Life Science School, Beijing University of Chinese Medicine, Beijing 100029, China.
Chinese Medicine School, Beijing University of Chinese Medicine, Beijing 100029, China.
J Chem Inf Model. 2020 Oct 26;60(10):4603-4613. doi: 10.1021/acs.jcim.0c00568. Epub 2020 Sep 1.
Oral bioavailability (OBA)-related pharmacokinetic properties, such as aqueous solubility, lipophilicity, and intestinal membrane permeability, play a significant role in drug discovery. However, their measurement is usually costly and time-consuming. Therefore, prediction models based on diverse approaches have been established in recent decades. Computational prediction of molecular properties has become an important step in drug discovery, aiming to identify potential drug-like candidates and reduce costs. However, limitations related to dataset capacity and algorithm adaptation still place restrictions on the applicability of the related models. In this study, we considered both dataset and algorithm optimization to address the challenge of predicting OBA-related molecular properties. Benchmark datasets of aqueous solubility (log ), lipophilicity (log ), and membrane permeability measured using the Caco-2 cell line (log ) were constructed by merging and calibrating experimental data from diverse articles and databases. Then, a novel molecular property prediction model, called a multiembedding-based synthetic network (MESN), was generated by applying a deep learning algorithm based on the synthesis of multiple types of molecular embeddings. MESN achieves performance improvements over other state-of-the-art methods for the prediction of aqueous solubility, lipophilicity, and membrane permeability. Results were also obtained using several other algorithms and independent validation datasets as a control study. Moreover, a dimension reduction analysis (based on t-distributed stochastic neighbor embedding, t-SNE) and an atomic feature similarity analysis showed that the molecular embeddings extracted from the MESN model exhibit good clustering and diversity. Overall, considering the fundamental role of the data and the superior prediction performance of the model, we highlight the applicability of MESN on benchmark datasets for further utility in drug discovery-related molecular property prediction.
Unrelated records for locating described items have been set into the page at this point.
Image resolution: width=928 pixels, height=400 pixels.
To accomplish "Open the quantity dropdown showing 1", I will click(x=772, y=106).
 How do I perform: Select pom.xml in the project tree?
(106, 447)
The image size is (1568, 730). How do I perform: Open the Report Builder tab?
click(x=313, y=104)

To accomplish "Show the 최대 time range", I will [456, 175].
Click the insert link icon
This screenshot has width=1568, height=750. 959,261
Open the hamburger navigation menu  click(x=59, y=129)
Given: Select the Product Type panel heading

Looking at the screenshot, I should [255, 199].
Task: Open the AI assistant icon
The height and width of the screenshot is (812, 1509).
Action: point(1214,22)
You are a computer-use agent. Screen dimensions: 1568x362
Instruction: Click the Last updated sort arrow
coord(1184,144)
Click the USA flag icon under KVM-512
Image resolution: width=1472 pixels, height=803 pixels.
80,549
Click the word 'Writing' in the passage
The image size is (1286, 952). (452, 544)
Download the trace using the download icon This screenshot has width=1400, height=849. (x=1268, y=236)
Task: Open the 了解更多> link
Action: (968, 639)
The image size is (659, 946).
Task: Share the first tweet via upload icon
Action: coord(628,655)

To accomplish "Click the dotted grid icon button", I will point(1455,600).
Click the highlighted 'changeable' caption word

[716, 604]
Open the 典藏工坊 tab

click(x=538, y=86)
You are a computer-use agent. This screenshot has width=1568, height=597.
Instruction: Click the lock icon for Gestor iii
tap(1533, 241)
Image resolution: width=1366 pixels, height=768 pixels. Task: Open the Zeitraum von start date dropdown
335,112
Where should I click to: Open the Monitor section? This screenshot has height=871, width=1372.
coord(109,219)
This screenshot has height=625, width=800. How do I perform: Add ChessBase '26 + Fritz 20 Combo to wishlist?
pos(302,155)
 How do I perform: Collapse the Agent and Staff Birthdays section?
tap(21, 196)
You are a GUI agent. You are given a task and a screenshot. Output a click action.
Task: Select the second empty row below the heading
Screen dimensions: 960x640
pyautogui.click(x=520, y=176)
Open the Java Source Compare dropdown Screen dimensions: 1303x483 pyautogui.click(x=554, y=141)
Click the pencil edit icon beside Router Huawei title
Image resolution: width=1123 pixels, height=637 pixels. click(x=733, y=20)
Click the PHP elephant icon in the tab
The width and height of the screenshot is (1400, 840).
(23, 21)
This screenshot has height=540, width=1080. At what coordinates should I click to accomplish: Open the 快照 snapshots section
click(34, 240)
口服生物利用度(OBA)相关的药代动力学性质,如水溶性、亲脂性和肠膜通透性,在药物发现中起着重要作用。然而,它们的测量通常是昂贵和耗时的。因此,近几十年来已经建立了基于各种方法的预测模型。计算预测分子性质已成为药物发现的重要步骤,旨在识别潜在的类药性候选物并降低成本。然而,与数据集容量和算法适应性相关的限制仍然限制了相关模型的适用性。在这项研究中,我们考虑了数据集和算法优化,以解决预测 OBA 相关分子性质的挑战。通过合并和校准来自不同文章和数据库的实验数据,构建了水溶性(log )、亲脂性(log )和 Caco-2 细胞系测量的膜通透性(log )的基准数据集。然后,通过应用基于多种分子嵌入合成的深度学习算法,生成了一种称为多嵌入合成网络(MESN)的新型分子性质预测模型。MESN 在预测水溶性、亲脂性和膜通透性方面优于其他最先进的方法。我们还使用其他几种算法和独立验证数据集作为对照研究获得了结果。此外,维度降低分析(基于 t 分布随机邻域嵌入,t-SNE)和原子特征相似性分析表明,从 MESN 模型中提取的分子嵌入表现出良好的聚类和多样性。总的来说,考虑到数据的基础性作用和模型的卓越预测性能,我们突出了 MESN 在基准数据集上的适用性,以进一步用于药物发现相关分子性质预测。